In the aft compartment they went through the routine exercise of listening to the remaining six missiles and found what they had expected, nothing. Carrington put his visor close to Talbot’s.

‘Enough?’

‘Enough.’

‘That didn’t take you long,’ Hawkins said.

‘Long enough to find out what we needed. Missiles are there, all present and correct as listed by the Pentagon. Only one bomb has been activated. Three dead men. That’s all, except for the most important fact of all. The bomber crashed because of an internal explosion. Some kindly soul had concealed a bomb under the flight deck. The Pentagon must be glad that they added the faint possibility that there was one chance in ten thousand that security might be breached. The faint possibility came true. Raises some fascinating questions, doesn’t it, sir? Who? What? Why? When? We don’t have to ask “where” because we already know that.’

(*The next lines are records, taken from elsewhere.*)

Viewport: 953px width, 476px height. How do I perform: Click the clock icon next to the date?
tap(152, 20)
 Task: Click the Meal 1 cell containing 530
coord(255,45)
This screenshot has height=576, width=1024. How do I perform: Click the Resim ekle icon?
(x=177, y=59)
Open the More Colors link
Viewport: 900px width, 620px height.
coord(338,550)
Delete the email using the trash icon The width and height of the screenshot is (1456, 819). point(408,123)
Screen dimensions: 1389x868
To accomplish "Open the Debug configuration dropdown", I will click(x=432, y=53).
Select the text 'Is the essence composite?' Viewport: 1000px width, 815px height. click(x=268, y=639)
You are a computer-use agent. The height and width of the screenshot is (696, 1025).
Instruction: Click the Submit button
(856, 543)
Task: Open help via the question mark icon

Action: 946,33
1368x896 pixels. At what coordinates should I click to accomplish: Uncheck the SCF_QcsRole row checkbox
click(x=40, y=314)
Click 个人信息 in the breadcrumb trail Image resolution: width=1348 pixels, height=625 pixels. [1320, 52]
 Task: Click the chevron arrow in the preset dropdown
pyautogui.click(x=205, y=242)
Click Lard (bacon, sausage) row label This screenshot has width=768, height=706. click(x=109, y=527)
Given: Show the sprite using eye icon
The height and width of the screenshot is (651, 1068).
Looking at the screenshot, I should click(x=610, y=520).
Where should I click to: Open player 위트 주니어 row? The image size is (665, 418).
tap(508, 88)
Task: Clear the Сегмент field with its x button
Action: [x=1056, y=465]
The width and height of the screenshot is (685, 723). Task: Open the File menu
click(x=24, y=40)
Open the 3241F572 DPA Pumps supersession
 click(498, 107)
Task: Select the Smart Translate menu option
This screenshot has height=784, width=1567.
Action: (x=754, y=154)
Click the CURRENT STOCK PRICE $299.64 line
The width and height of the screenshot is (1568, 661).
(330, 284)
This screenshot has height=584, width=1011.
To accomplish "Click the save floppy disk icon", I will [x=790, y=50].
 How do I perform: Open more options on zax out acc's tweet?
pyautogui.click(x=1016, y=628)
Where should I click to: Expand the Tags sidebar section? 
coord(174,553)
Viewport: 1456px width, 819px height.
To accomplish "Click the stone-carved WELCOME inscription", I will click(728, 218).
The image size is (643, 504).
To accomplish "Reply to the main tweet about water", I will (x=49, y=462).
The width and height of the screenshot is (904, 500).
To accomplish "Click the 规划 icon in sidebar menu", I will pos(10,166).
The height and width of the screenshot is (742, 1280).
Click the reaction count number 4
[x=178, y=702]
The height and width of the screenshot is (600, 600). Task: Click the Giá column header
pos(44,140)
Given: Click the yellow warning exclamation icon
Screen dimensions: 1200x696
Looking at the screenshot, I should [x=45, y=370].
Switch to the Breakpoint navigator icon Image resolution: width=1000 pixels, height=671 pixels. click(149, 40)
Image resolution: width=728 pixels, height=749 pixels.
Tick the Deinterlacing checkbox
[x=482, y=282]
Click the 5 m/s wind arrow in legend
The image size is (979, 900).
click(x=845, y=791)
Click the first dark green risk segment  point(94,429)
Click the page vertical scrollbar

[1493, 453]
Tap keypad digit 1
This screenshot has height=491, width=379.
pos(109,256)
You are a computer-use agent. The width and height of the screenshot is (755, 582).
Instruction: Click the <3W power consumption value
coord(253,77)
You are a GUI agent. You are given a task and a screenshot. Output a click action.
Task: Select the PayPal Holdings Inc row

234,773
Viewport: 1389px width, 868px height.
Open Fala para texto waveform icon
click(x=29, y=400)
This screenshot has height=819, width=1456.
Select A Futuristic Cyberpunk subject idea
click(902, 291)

‘I don’t want to sound grim or vindictive,’ Hawkins said, ‘because I’m not. Well, maybe a little. Should cut the gentlemen on Foggy Bottom, or wherever, down to size and make them a mite more civil and cooperative in future. Not only is it an American plane that is responsible for the dreadful situation in which we find ourselves, but it was someone in America who was ultimately responsible. If they ever do discover who was responsible, and it’s not without the bounds of possibility, it’s going to cause an awful lot of red faces and I’m not just referring to the villain himself. I’d lay odds that the person responsible is an insider, a pretty high-up insider with free access to secret information, such as closely guarded secrets as to the composition of the cargo, the destination and the time of take-off and arrival. Wouldn’t you agree, Commander?’

‘I don’t see how it can be otherwise. Not a problem I’d care to have on my hands. However, that’s their problem. We have an even bigger problem on our hands.’

‘True, true.’ Hawkins sighed. ‘What’s the next step, then? In recovering this damn bomb, I mean?’

‘I think you should ask Chief Petty Officer Carrington, sir, not me. He and Petty Officer Grant are the experts.’

‘It’s a tricky one, sir,’ Carrington said. ‘Cutting away a fuselage section large enough to lift the bomb through is straightforward enough. But before we could lift the bomb out we would have to free it from its clamps and this is where the great difficulty lies. Those clamps are made of high-tensile steel fitted with a locking device. For that we need a key and we don’t know where the key is.’